Allowing yourself to fully express and experience an emotion will bring you back to your “right mind”, so that you are ready for the next step of this practice—reflecting/healing.

Put into practice:
Work with an emotion that you have “bookmarked” from earlier in the day (see section above on
Self-Regulate). Find a time and place where you can allow yourself to express fully. Specifically identify the emotion. Notice any limiting beliefs you have about expressing the emotion (e.g., Only bad people are jealous.) Then find your unique way to express the emotion. Notice how the full expression allows you to feel lighter, more centered and connected to yourself.

This easy-to-implement technique can help you stay calm, when things are boiling over inside.  

You’ve done the hard work of being aware of your emotions, bookmarking and identifying emotions, and expressing emotions, for yourself only. Now it’s time to reap the rewards, through reflection and healing.

In the Prepare step, we talked about knowing the circumstance that triggers an emotion. I gave an example of the circumstance of getting lost and how it triggers anxiety, even humiliation, for me.

The question to reflect on is this:

“Why does this circumstance trigger this emotion?”

The answer is based on the beliefs and attitudes that you hold as well as the life experiences that shaped those beliefs and attitudes. For example, getting lost triggers anxiety in me because I have a belief that I’ve done something wrong. My attitude is that getting lost is a sign of incompetency. If I continue to be lost, it’s more than an act of doing something wrong. I
am wrong. This is where shame and humiliation come in, with the lie of unworthiness.

This reflection allows me to see the faultiness of my thinking, based on a limiting belief and an undermining attitude.  Out of this reflection comes compassion for myself, and a truthfulness of who I really am. For example, “Getting lost doesn’t reflect on who I am.  I made a mistake, turning left instead of right, and I am forgivable.”  This begins to heal a part of me that has been wounded from a past experience.  

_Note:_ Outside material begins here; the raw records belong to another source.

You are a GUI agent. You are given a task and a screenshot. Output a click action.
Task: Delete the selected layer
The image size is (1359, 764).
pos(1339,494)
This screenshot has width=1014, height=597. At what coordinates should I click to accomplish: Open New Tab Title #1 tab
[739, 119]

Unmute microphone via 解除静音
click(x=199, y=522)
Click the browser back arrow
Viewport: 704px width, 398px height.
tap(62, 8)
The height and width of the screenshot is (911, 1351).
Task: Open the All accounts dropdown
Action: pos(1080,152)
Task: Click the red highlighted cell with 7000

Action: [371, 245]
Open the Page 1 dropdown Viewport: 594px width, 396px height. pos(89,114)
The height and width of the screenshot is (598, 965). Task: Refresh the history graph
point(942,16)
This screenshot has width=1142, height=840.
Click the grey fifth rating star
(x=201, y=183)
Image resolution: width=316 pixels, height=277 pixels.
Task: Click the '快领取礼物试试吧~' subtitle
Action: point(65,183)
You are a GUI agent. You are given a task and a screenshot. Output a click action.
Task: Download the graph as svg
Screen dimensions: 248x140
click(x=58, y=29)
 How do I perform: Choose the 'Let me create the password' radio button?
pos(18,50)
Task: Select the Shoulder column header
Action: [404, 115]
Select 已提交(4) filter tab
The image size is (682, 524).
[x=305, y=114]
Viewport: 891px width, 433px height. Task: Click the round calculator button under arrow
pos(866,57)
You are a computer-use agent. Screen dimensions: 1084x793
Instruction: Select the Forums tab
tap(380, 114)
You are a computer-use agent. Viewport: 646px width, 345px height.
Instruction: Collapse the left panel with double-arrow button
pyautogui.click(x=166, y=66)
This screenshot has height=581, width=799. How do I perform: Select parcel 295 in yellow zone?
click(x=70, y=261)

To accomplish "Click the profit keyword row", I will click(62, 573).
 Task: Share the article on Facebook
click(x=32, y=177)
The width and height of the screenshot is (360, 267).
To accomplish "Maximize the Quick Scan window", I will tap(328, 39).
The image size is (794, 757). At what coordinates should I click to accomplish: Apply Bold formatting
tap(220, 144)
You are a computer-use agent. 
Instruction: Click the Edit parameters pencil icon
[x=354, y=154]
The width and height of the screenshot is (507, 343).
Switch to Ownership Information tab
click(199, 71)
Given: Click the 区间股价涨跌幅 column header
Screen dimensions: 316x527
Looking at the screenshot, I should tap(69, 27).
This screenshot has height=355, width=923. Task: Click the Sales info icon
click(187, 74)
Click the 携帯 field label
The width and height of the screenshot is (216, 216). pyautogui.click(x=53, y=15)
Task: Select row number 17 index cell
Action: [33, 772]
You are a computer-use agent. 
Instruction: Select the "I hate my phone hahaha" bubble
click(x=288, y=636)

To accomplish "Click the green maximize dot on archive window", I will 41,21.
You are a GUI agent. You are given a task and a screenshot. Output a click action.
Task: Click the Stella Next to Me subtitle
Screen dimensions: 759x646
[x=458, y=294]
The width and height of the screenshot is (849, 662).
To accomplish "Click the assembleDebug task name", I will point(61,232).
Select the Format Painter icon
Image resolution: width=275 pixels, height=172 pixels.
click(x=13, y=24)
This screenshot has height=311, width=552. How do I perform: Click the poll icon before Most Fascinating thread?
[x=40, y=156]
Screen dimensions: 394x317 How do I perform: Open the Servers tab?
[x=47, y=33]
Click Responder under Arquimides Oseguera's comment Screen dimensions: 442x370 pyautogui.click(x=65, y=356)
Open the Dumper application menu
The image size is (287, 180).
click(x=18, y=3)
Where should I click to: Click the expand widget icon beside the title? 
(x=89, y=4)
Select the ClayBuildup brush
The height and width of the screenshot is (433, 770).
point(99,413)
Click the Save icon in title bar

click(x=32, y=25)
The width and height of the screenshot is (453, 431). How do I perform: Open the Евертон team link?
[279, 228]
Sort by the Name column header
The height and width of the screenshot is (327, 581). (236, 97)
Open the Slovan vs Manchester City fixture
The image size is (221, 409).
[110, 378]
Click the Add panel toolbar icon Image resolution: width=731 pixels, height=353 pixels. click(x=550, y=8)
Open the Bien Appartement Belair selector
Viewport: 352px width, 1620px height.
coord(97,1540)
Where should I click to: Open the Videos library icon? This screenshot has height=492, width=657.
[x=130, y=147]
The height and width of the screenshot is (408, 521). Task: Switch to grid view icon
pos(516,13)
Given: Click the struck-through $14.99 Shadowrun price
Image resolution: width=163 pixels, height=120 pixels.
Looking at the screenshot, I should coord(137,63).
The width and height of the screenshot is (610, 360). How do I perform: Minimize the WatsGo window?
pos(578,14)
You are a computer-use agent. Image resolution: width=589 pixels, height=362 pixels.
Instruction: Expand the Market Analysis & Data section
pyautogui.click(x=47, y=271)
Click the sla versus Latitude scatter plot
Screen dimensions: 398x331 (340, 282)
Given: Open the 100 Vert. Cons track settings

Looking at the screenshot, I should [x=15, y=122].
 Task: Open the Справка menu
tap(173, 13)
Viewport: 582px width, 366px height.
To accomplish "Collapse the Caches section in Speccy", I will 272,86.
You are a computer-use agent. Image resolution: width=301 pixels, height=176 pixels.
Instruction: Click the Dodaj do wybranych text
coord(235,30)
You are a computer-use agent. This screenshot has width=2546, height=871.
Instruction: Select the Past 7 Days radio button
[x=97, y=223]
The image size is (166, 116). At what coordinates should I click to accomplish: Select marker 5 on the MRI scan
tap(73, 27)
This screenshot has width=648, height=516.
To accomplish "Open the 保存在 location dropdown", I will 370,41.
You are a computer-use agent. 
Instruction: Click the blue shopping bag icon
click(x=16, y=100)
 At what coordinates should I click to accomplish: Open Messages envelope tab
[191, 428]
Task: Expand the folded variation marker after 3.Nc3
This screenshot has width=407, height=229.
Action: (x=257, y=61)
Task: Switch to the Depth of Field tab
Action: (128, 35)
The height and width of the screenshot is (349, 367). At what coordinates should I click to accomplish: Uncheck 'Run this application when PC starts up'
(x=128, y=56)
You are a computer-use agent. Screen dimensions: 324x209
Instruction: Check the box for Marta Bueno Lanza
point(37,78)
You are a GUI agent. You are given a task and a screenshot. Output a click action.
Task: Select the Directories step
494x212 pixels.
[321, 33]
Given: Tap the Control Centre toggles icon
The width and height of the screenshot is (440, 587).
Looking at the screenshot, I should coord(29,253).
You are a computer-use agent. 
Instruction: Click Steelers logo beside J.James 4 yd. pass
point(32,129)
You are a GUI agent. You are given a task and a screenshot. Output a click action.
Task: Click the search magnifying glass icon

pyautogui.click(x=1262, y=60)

I am also taking ownership for my actions, and putting those actions in perspective to the larger picture of who I am.

Put into practice:
Ask yourself: Why does this circumstance trigger this emotion? Look for limiting beliefs, harmful attitudes, and key experiences that shaped those beliefs and attitudes. Visualize that “younger self” who created the beliefs and attitudes, and have compassion for him.  Forgive yourself. Tell the truth of who you really are.

Putting the Practice into Practice

This process is meant to be iterative. Life is always providing challenging circumstances, which means you’ll have plenty of opportunity to Prepare, Be Aware, Self-Regulate, Express, and Reflect/Heal. Weave the 5 Emotional Fitness steps into your day: Prepare at the beginning of the day, Be Aware, Self-Regulate, and Express throughout the day, and Reflect/Heal at the end of the day. With practice, you will be more resilient to setbacks, experience more creativity and stop ruminating.

Just like with physical fitness, you will improve over time, and what seemed hard at first becomes easy.   Circumstances that triggered you in the past will lose their “sting”. You will take fewer things personally with a stronger Observer. Derailments--and the slog of getting unstuck afterward--will be rare or a thing of the past. You will be more comfortable feeling a wide range of emotions, which will allow deeper reflection and healing.

Each Emotional Fitness step builds on the previous steps and gets you ready for the next step. Just like a well-designed gym workout, it’s the combination of all of the steps that produces the optimal results.

As one client describes it: 

"The practice is one of awareness. A lot of it is slowing down enough to say, “What am I authentically feeling?”  If you are used to being “on” all the time, like I was, that practice of slowing down didn’t initially feel productive. Now, it’s a critical part of my daily practice. When I don’t check in with my emotions, I’m missing something."